BEGIN

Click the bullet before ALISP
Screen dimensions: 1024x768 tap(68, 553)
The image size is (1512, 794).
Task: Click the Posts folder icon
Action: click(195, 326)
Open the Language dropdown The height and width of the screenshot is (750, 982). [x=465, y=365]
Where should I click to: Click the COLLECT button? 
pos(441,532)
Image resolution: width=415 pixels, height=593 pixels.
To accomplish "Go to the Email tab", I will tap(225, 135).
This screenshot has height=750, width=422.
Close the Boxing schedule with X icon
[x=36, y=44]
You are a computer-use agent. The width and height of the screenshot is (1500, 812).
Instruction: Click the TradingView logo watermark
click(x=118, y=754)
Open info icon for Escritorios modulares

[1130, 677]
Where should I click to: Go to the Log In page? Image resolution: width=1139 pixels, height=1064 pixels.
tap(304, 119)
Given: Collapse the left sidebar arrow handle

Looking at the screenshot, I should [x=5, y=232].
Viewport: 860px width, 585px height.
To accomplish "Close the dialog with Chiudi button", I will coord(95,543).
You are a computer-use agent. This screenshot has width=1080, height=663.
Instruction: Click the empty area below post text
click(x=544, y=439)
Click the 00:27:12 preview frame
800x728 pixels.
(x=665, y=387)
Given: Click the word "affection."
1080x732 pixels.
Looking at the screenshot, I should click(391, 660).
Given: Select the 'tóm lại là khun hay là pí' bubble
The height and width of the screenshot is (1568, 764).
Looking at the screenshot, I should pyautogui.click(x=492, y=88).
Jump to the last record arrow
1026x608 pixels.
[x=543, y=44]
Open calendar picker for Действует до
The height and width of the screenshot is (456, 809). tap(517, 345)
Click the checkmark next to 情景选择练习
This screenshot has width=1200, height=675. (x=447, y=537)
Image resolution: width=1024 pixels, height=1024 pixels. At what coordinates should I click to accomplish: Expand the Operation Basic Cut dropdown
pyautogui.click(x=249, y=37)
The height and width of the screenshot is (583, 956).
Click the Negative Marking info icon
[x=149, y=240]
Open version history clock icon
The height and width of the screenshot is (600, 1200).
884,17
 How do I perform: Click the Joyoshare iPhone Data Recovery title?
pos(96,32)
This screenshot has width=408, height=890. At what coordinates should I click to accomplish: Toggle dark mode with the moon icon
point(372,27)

END

Aim of the task - Set out the entries once more, word for word.

Output -
Click the bullet before ALISP
Screen dimensions: 1024x768 tap(68, 553)
The image size is (1512, 794).
Task: Click the Posts folder icon
Action: click(195, 326)
Open the Language dropdown The height and width of the screenshot is (750, 982). [x=465, y=365]
Where should I click to: Click the COLLECT button? 
pos(441,532)
Image resolution: width=415 pixels, height=593 pixels.
To accomplish "Go to the Email tab", I will tap(225, 135).
This screenshot has height=750, width=422.
Close the Boxing schedule with X icon
[x=36, y=44]
You are a computer-use agent. The width and height of the screenshot is (1500, 812).
Instruction: Click the TradingView logo watermark
click(x=118, y=754)
Open info icon for Escritorios modulares

[1130, 677]
Where should I click to: Go to the Log In page? Image resolution: width=1139 pixels, height=1064 pixels.
tap(304, 119)
Given: Collapse the left sidebar arrow handle

Looking at the screenshot, I should [x=5, y=232].
Viewport: 860px width, 585px height.
To accomplish "Close the dialog with Chiudi button", I will coord(95,543).
You are a computer-use agent. This screenshot has width=1080, height=663.
Instruction: Click the empty area below post text
click(x=544, y=439)
Click the 00:27:12 preview frame
800x728 pixels.
(x=665, y=387)
Given: Click the word "affection."
1080x732 pixels.
Looking at the screenshot, I should click(391, 660).
Given: Select the 'tóm lại là khun hay là pí' bubble
The height and width of the screenshot is (1568, 764).
Looking at the screenshot, I should pyautogui.click(x=492, y=88).
Jump to the last record arrow
1026x608 pixels.
[x=543, y=44]
Open calendar picker for Действует до
The height and width of the screenshot is (456, 809). tap(517, 345)
Click the checkmark next to 情景选择练习
This screenshot has width=1200, height=675. (x=447, y=537)
Image resolution: width=1024 pixels, height=1024 pixels. At what coordinates should I click to accomplish: Expand the Operation Basic Cut dropdown
pyautogui.click(x=249, y=37)
The height and width of the screenshot is (583, 956).
Click the Negative Marking info icon
[x=149, y=240]
Open version history clock icon
The height and width of the screenshot is (600, 1200).
884,17
 How do I perform: Click the Joyoshare iPhone Data Recovery title?
pos(96,32)
This screenshot has width=408, height=890. At what coordinates should I click to accomplish: Toggle dark mode with the moon icon
point(372,27)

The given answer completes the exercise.